-- REQUIRED ACTION 1 --
List each distinct word ending in "-ing" in the passage's sentence that begins "One moment," giving each word only once.
-- REQUIRED ACTION 2 --
Return the part of the passage about wandering thoughts during sex that starts with "The strangest thing" and goes on through "can be made.", copied word for word.

The strangest thing I’ve thought about during sex is giraffes and triangles. In conjunction with one another - something to do with the shape of a giraffe’s head in relation to the patches on its body. You won’t be surprised to hear that I could draw no conclusion from these wandering thoughts. There is no relation between giraffes and triangles, and it doesn’t matter how many dance across the back of your eyes while someone is simultaneously jiggling inside of you, no connections can be made.
More often than not, it’s thinking about thinking which catches me out. One moment I’m full-bodied and rolling towards an orgasm, tension building, body expanding, growing hotter and deeper and rising and rising and then -
“You won’t be able to do it.”
My unwelcome guest arrives. The same guest who thinks comparing giraffes and triangles is appropriate for the moment. The peak shifts out of reach the moment she speaks and I step into a performance as I try to keep my breathing the same, not wanting it to be obvious that my head is elsewhere. I shoulder her out of my mind’s eye as I zero in on the feeling, the good feeling, the feeling that had me floating only a few seconds earlier.

Records in a dataset:
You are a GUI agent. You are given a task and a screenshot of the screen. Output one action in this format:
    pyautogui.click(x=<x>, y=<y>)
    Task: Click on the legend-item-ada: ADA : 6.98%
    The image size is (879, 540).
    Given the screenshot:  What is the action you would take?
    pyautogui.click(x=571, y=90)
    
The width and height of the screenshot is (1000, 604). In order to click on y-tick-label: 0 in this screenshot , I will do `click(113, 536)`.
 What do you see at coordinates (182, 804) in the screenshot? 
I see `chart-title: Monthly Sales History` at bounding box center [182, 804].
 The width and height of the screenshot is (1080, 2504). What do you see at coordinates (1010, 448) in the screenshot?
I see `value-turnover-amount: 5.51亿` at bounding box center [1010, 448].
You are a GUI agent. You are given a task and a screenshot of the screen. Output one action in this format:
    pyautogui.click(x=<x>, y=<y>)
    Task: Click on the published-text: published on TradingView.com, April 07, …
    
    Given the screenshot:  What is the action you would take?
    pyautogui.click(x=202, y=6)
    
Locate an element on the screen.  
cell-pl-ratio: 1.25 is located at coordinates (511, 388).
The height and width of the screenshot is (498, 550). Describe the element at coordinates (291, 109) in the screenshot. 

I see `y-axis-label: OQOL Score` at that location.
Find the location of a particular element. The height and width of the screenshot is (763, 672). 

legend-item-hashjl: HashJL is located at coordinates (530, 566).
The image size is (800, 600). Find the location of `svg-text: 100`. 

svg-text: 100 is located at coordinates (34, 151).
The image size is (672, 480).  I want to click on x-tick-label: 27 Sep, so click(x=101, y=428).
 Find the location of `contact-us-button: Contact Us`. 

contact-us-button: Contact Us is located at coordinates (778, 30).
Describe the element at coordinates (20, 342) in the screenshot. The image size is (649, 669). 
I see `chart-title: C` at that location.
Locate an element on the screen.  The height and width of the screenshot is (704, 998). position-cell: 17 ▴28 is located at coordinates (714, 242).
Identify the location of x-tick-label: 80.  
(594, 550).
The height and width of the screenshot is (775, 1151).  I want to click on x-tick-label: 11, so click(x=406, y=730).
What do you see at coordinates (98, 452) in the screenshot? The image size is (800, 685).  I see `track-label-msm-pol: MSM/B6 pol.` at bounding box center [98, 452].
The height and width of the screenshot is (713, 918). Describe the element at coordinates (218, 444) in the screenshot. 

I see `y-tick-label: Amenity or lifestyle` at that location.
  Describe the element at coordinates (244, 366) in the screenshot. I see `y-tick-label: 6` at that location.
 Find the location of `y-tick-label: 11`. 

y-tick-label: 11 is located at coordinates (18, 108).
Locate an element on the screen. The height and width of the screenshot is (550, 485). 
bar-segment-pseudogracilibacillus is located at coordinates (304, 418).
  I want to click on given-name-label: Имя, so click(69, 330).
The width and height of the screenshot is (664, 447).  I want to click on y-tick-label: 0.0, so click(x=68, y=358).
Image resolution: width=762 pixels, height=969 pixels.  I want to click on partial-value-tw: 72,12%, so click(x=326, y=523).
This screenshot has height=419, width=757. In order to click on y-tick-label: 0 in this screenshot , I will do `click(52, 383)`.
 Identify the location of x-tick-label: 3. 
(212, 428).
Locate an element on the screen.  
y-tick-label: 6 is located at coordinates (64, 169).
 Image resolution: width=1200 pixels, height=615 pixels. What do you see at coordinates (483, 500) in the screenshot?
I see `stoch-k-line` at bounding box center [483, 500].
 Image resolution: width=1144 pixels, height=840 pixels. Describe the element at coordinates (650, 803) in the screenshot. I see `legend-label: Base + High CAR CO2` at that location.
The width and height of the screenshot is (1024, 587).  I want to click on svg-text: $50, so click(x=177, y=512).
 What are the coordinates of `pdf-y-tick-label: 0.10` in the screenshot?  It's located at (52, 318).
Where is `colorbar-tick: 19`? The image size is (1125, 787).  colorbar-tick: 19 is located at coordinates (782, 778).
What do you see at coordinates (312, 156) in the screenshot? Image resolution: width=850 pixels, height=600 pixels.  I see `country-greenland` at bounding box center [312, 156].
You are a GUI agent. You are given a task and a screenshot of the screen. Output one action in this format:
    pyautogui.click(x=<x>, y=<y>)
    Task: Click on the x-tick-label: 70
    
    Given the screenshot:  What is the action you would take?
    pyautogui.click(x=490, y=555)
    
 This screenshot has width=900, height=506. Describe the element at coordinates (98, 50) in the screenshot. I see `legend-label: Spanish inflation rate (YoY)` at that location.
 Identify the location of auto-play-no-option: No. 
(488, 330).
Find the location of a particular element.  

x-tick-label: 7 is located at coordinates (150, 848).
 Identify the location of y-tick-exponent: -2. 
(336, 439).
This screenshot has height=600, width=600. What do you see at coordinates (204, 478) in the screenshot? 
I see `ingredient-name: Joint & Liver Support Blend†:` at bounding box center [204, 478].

-- OUTPUT 1 --
rolling, building, expanding, growing, rising

-- OUTPUT 2 --
The strangest thing I’ve thought about during sex is giraffes and triangles. In conjunction with one another - something to do with the shape of a giraffe’s head in relation to the patches on its body. You won’t be surprised to hear that I could draw no conclusion from these wandering thoughts. There is no relation between giraffes and triangles, and it doesn’t matter how many dance across the back of your eyes while someone is simultaneously jiggling inside of you, no connections can be made.